Home » » UNTUK APA SIBUK-SIBUK KULIAH?

UNTUK APA SIBUK-SIBUK KULIAH?

Selasa, 25 Juni 2013 | 0 komentar

Tulisan oleh: Noer Hasanatul Hafshaniyah 

Di kota besar bernama Yogyakarta ini, ternyata masih ada orang yang tidak kuliah. Tepatnya, orang yang lebih memilih untuk tidak kuliah –kata “lebih” di sini mohon untuk digaris bawahi. Karena dalam kondisi yang serupa, banyak orang yang masih memilih untuk kuliah. Padahal konon katanya, julukan Kota Pendidikan disematkan pada kota ini. Namun itulah realitanya. Tidak semua warganya menyadari pentingnya pendidikan –formal. Tetapi di sini yang ingin saya perbincangkan bukan itu. Tapi alasan mengapa dia, orang yang secara tidak sengaja berbagi kisah dengan saya, memilih untuk tidak mencicipi bangku kuliah sama sekali.

Pagi itu, langkah kaki membawa saya ke sebuah pasar yang tak jauh dari kos. Tak lama saya di pasar itu. Hanya untuk membeli ‘teman nasi’ untuk dikonsumsi sehari ini. Saat dalam perjalanan pulang, saya tertarik untuk membeli kue Kukis yang dibuat sekaligus dijual tak jauh dari pintu pasar itu. Yang membuat sekaligus menjualnya hanya satu orang, yaitu mas-mas yang menurut penuturannya ketika itu, ditak ingin kuliah sama sekali, seperti yang telah saya ungkap di atas.

○ ○ ○ ○ ○ ○ ○

#### Instruksi Tugas:
Tampilkan tanpa perubahan bagian tulisan tentang orang yang memilih tidak kuliah, yaitu bagian yang dibuka dengan kata-kata yang memuat "Selasa, 25 Juni" dan ditutup dengan "kuliah sama sekali.".

(Entri teks dan letak item)
○ ○ ○ ○ ○ ○ ○

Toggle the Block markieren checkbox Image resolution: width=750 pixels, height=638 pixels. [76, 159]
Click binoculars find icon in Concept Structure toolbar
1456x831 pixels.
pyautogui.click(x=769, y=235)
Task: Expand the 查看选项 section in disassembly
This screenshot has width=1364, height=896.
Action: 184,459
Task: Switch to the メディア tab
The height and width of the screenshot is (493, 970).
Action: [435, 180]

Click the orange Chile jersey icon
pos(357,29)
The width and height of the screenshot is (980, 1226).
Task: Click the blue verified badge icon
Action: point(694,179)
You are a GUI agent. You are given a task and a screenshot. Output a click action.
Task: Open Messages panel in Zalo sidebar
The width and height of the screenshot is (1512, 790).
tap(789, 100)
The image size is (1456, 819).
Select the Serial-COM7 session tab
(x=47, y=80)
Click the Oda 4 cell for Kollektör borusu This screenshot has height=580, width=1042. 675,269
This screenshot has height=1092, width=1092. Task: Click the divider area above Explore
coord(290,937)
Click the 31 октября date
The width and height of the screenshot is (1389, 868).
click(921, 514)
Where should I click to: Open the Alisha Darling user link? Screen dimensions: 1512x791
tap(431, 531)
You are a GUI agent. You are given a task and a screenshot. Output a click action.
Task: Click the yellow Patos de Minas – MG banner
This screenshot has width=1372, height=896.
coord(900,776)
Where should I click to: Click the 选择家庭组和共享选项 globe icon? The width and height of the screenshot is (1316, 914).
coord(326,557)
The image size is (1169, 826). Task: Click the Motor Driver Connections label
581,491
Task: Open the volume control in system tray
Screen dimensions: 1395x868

○ ○ ○ ○ ○ ○ ○

#### Jawaban Latihan:
Selasa, 25 Juni 2013 | 0 komentar

Tulisan oleh: Noer Hasanatul Hafshaniyah 

Di kota besar bernama Yogyakarta ini, ternyata masih ada orang yang tidak kuliah. Tepatnya, orang yang lebih memilih untuk tidak kuliah –kata “lebih” di sini mohon untuk digaris bawahi. Karena dalam kondisi yang serupa, banyak orang yang masih memilih untuk kuliah. Padahal konon katanya, julukan Kota Pendidikan disematkan pada kota ini. Namun itulah realitanya. Tidak semua warganya menyadari pentingnya pendidikan –formal. Tetapi di sini yang ingin saya perbincangkan bukan itu. Tapi alasan mengapa dia, orang yang secara tidak sengaja berbagi kisah dengan saya, memilih untuk tidak mencicipi bangku kuliah sama sekali.